NeoGAFs Kent Brockman

Jason Connell and Nate Fox, the creative directors behind Ghost of Tsushima, are very upfront about the influence legendary Japanese filmmaker Akira Kurosawa had on their open-world samurai game.

"I think one that is just crystal clear is the movie Sanjuro," Fox tells EW of the 1963 work. "It's a film that features, at the very end of it, a standoff between two samurai. The tension that those two warriors have, they wait for the other to make a first move and then one of them dies with just one stroke of his sword. We tried to translate that into the standoff in our game very directly." Another he points to is Kurosawa's 1954 classic Seven Samurai, "which defines my concept of what a samurai is," Fox remarks. "The samurai in that film have a dignity and a heart that we really strived to capture."

Connell, Fox, and their team at Sucker Punch, which developed Ghost of Tsushima after the inFamous series, pulled from a long list of inspirations for their next saga, about a lone samurai who must betray his noble principles in order to save his home from invading Mongols. We're talking everything from Japanese comics like Usagi Yojimbo to other games like 1984's Karateka. But the influence of Kurosawa's work is so strong that they decided to honor the director, who died in 1998, with something called Kurosawa Mode.

Prospective players caught a glimpse of this gaming format during May's virtual State of Play preview presentation. It's the black-and-white cinematic mode that mirrors Kurosawa's filmmaking style and aims to give gamers the feeling of playing inside a samurai movie. Connell and Fox pitched the concept to Kurosawa's estate to get the official blessing.

"We have this great game that transports people back to feudal Japan and Akira Kurosawa was one of our reference guides, especially early on about how we wanted it to feel," Connell explains. "As we got closer and closer to making that a reality, we were like, 'What do we call this special mode that we created, this black-and-white throwback?' We threw out a bunch of different words and we thought, 'What would be awesome would be if we could call it Kurosawa Mode.' In order to do that, we felt that we needed to reach out to the estate and see if that's something they'd be interested in. We sent a short video showing what it generally looks like, what it feels like."

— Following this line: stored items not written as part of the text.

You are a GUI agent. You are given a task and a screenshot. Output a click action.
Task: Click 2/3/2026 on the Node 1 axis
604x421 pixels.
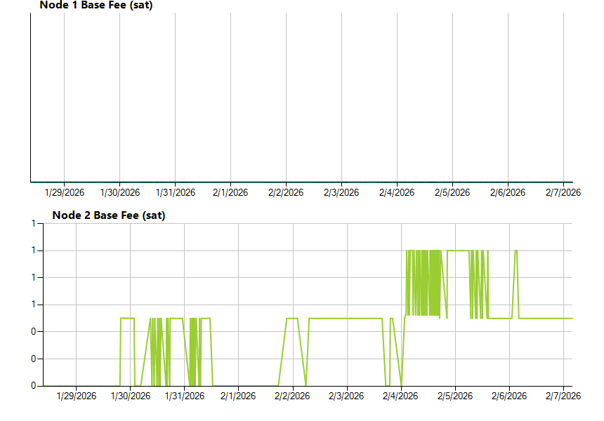341,192
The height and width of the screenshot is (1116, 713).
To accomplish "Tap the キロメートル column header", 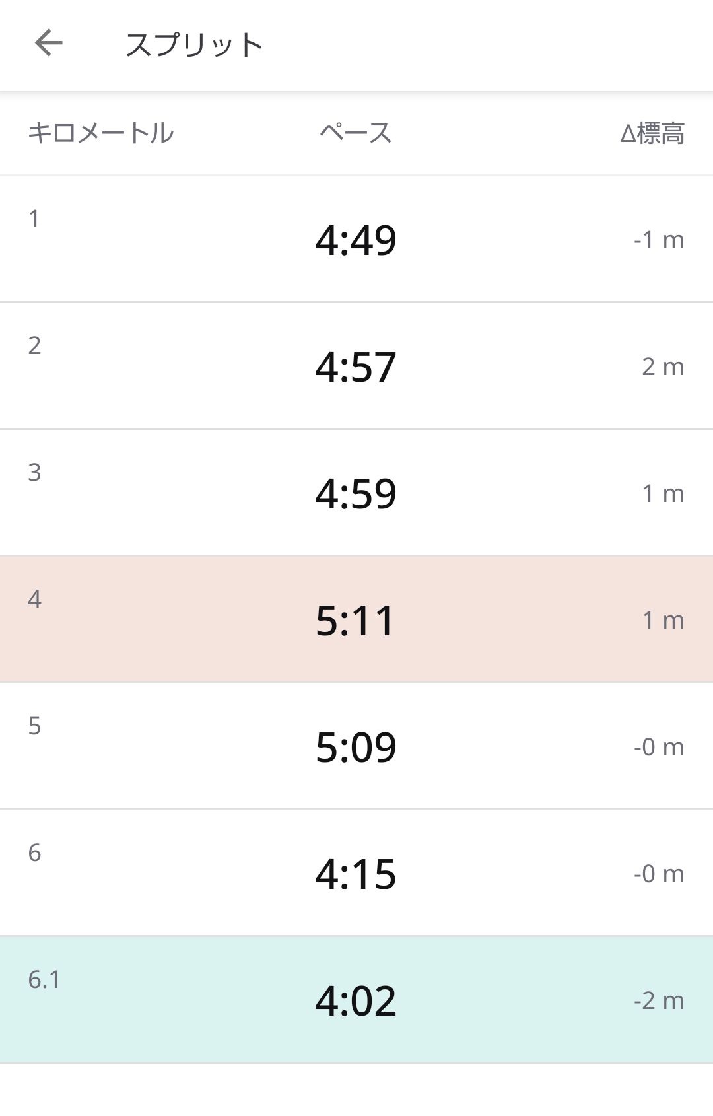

It's not just a black-and-white filter, Connell clarifies. "We actually did some research on the curves that may have existed on that kind of film that [Kurosawa] might've used."

It proved difficult to translate that directly into a game like Ghost of Tsushima with current film-mapping technology, so Connell took various black-and-white samurai films and analyzed scenes from various times of day and weather conditions to track "how deep were the blacks? How bright were the whites?"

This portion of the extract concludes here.